Ditilik dari sejarahnya, poster merupakan bagian seni murni. Media ekspresi para perupa, dengan salah satu ‘gembongnya’ Henri Toulouse Lautrec. Perkembangan berikutnya poster dimanfaatkan untuk kepentingan bisnis dan bentuk-bentuk komersial lainnya. Hal itu sangat terasa setelah revolusi industri. Mengapa? Sebab pasca revolusi industri berdampak pada kemajuan teknologi komunikasi, memaksa seni poster dimanfaatkan sebagai seni kagunan. Artinya, dengan proses mesinisasi, memberi peluang dan kesempatan bagi seni poster untuk mendukung penerbitan dan percetakan. Di sini kebutuhan applied terasa sebagai media baru.
Poster sebagai seni terap semakin dibutuhkan semenjak adanya mass production yang mengharuskan orang untuk memasarkan barang dalam konteks industrialisasi. Paparan di atas ditinjau dari sudut pandang ekonomi dan komunikasi.
Sedangkan dari sisi kepentingan politik, ternyata poster menjadi media populer pendukung spirit kebangsaan. Di masa revolusi fisik misalnya, kata-kata seperti ‘’bamboe roentjing siaap mengusir penjajah’’ atau poster dengan ilustrasi kepalan tangan yang menguarkan pesan ‘’tetap merdeka!’’ merupakan seruan untuk membakar semangat juang. Bangsa Indonesia waktu itu harus bertempur mati-matian, mengerahkan segala daya dan upaya untuk mempertahankan kemerdekaan. Poster-poster tersebut berperan sebagai media pendukung spirit kebangsaan.
Pasca Perang Dunia II, muncullah negara-negara berkembang berstatus merdeka. Mereka melepaskan cengkeraman dari belenggu negara adidaya. Berkaitan dengan itu, poster mereka manfaatkan sebagai media pembangunan. Artinya, poster digunakan untuk mengajak masyarakat agar berpartisipasi aktif dalam mengisi pembangunan.
Di Indonesia, poster mulanya digunakan untuk membangkitkan nasionalisme. Zaman Orde Lama misalnya, poster dipakai sebagai alat komunikasi massa dalam hubungannya dengan politik praktis.
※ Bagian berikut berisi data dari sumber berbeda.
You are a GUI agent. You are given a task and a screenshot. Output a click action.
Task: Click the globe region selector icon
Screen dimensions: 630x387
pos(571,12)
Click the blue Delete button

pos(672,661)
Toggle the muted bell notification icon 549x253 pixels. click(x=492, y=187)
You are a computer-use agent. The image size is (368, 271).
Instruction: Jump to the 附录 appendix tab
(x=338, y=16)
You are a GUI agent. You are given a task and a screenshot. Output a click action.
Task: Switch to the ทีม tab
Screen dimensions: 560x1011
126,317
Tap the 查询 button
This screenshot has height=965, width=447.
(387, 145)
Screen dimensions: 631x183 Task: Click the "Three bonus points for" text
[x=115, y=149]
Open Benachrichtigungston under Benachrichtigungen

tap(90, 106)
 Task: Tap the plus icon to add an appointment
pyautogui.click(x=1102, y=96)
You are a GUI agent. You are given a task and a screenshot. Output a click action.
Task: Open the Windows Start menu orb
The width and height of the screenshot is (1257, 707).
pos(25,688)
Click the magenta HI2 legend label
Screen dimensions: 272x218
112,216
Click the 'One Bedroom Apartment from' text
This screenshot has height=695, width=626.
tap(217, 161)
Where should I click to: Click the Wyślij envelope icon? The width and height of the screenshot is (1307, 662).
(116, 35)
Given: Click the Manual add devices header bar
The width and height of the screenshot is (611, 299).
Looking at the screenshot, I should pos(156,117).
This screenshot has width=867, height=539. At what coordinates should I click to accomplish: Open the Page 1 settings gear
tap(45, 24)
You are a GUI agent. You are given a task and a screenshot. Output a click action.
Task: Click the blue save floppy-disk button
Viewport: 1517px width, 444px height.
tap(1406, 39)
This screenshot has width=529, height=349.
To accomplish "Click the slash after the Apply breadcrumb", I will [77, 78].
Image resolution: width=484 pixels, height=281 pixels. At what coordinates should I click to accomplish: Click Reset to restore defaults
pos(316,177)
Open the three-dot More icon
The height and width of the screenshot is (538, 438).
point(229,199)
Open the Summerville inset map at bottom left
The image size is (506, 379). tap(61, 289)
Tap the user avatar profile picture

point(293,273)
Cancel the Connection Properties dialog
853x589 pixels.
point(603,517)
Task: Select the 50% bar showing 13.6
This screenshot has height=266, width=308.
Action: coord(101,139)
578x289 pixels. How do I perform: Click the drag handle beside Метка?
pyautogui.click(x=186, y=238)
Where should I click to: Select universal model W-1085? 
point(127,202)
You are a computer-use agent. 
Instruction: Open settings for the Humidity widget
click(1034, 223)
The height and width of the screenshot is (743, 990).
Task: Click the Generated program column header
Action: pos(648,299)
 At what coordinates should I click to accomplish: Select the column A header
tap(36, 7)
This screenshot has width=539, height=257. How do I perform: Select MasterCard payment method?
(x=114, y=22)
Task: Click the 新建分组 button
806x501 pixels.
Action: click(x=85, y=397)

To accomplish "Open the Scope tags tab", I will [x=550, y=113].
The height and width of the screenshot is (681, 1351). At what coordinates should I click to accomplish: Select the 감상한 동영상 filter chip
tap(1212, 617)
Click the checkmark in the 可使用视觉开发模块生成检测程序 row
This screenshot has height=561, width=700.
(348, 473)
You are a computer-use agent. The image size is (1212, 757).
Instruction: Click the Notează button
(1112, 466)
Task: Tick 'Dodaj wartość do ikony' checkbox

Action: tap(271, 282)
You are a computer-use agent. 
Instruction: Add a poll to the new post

Masuknya Penanaman Modal Asing (PMA), 1968, memberi suasana baru dalam perekonomian Indonesia. Apalagi dengan hadirnya mesin offset yang bisa menghasilkan separasi warna. Fenomena ini memberi estetika baru bagi dunia poster dalam konteks applied art (seni kagunan).
Sebagai suatu kegiatan yang menyangkut alam pikiran dan perbuatan manusia untuk menjawab kebutuhan-kebutuhan ketika berhadapan dengan lingkungannya, menjadikan desain poster sangat erat berhubungan dengan kebudayaan. Yakni kebudayaan yang benar-benar dihayati, bukan kebudayaan dalam arti sekumpulan sisa bentuk, warna dan gerak dari masa lampau dan yang pada masa kini dikagumi sebagai benda asing terlepas dari diri manusia sendiri yang mengamatinya.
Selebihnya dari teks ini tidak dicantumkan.